In closing, Graco's historical record supports deep confidence in its execution and resilience as an industrial equipment provider. While top-line sales experienced brief, minor choppiness, strict cost controls and operational discipline kept profitability climbing steadily. Its single biggest historical strength was its elite cash generation paired with aggressive debt reduction, while its only minor weakness was slightly softer recent revenue momentum compared to the beginning of the five-year stretch.

Factor Analysis

  • Cash Generation and Conversion History

    Pass

    The business has historically converted a massive portion of its earnings into free cash flow, showing exceptional earnings quality.

    Cash generation is a standout hallmark of Graco's past performance. Free cash flow surged to $637.92M in FY2025, which represented a remarkable 122% conversion rate compared to its net income of $521.84M. The free cash flow margin also expanded to an impressive 28.52%. This high level of cash conversion proves that accounting profits are real and not tied up in bloated working capital or excessive, inefficient capital expenditures, giving the business ample firepower to fund dividends and aggressively repurchase shares.

  • Margin Expansion and Mix Shift

    Pass

    Graco maintained ironclad pricing power, consistently expanding its operating margins over the last five years despite industrial inflation.

    The company's profitability metrics highlight durable competitive advantages in specialized fluid and thermal systems. Gross margins were incredibly stable, staying near 52% to 53% for most of the period, which is exceptional for a manufacturing company dealing with complex supply chains and raw material cost fluctuations.

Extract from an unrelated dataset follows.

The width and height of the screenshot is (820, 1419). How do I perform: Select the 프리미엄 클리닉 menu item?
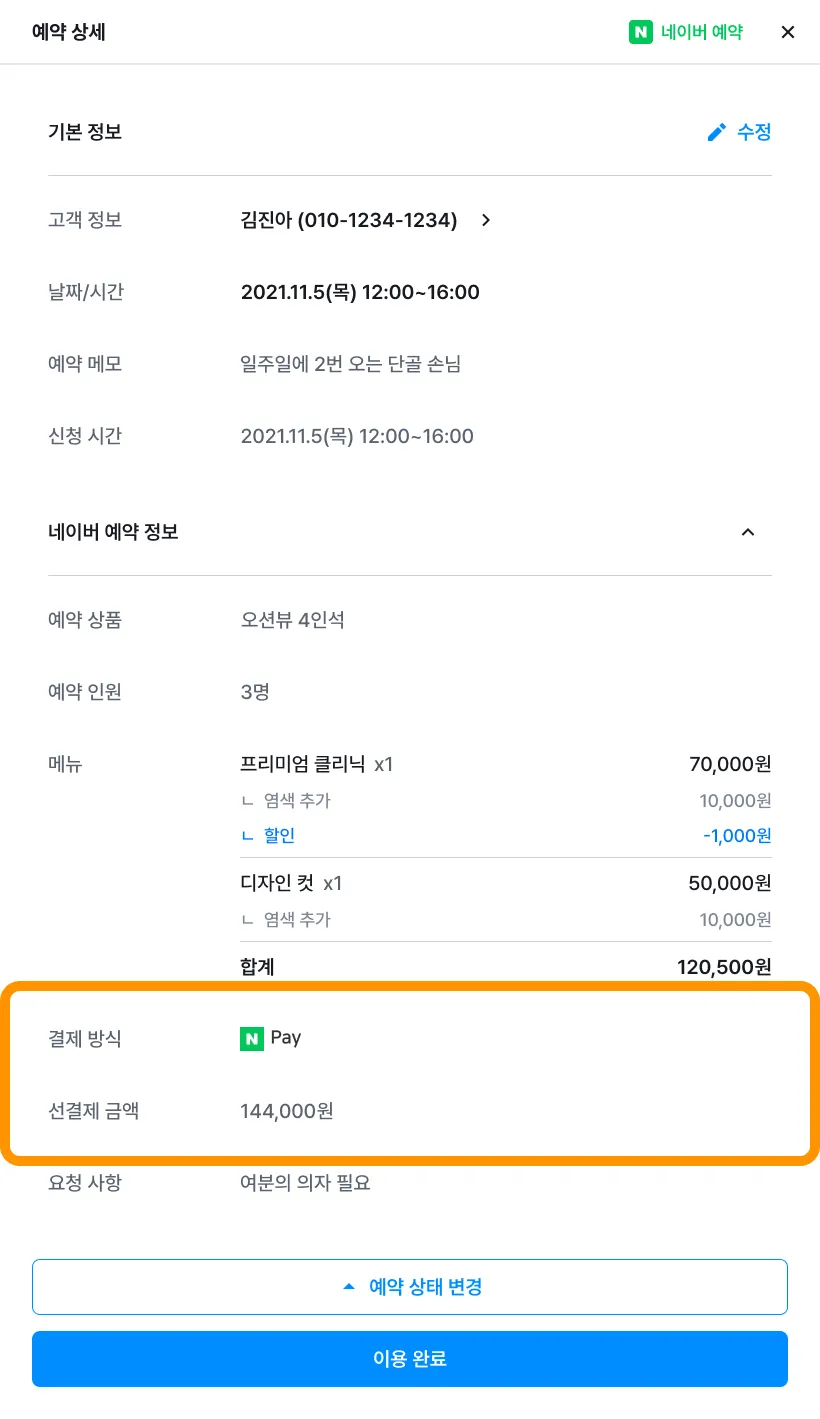303,765
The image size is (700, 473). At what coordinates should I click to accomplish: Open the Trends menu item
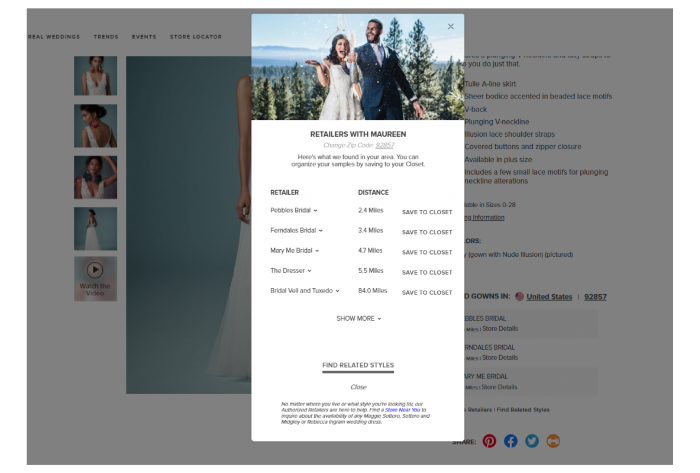click(x=105, y=37)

Because gross profits held firm, operating margins steadily climbed from 26.13% in FY2021 to 27.31% in FY2025. This margin expansion evidences strict historical cost discipline and a highly advantageous product mix shift.

  • Operational Excellence and Delivery Performance

    Pass

    While specific factory lead times are not publicly disclosed, steady asset turnover and elite gross margins reflect strong operational execution.

    Direct factory KPIs like on-time delivery or scrap percentages are not explicitly provided in standard financials, but we can evaluate operational excellence through reliable proxy metrics like inventory and asset management. The company maintained a solid inventory turnover ratio around 2.64 in FY2025. Combined with a robust return on assets (ROA) of 11.9% and gross profits consistently exceeding $1.17B, the financial footprint strongly implies lean manufacturing, limited rework, and highly efficient supply chain execution through volatile macroeconomic environments.

  • Through-Cycle Organic Growth Outperformance

    Pass

    The company successfully navigated industrial capex cycles, immediately rebounding from short-term downturns to achieve record sales.

    Graco's revenue historically exhibited mild cyclicality tied to global industrial capital expenditures, yet it consistently recovered faster than many peers. For example, revenue contracted by -3.75% in FY2024 due to macro headwinds, but instead of entering a prolonged slump, sales bounced back with 5.83% growth the very next year, reaching an all-time high of $2,237M in FY2025. This proves that its specialized equipment remains critical to energy, chemical, and manufacturing customers, allowing the company to retain market share and outgrow broader industrial production downturns.

  • Capital Allocation and M&A Synergies

    Pass

    Graco successfully integrated bolt-on acquisitions while simultaneously de-leveraging its balance sheet and maintaining high returns on capital.

    Over the past five years, the company spent roughly $420M on cash acquisitions (peaking at $241.77M in FY2024). Rather than straining the balance sheet, management funded these deals through robust operating cash flow, allowing total debt to actually fall from $226.11M to a negligible $42.83M. Even with these asset additions, the return on invested capital (ROIC) remained elite, coming in at 24.67% recently. This proves that historical capital allocation was highly disciplined and value-creating, easily earning above the company's cost of capital while integrating fluid handling adjacencies.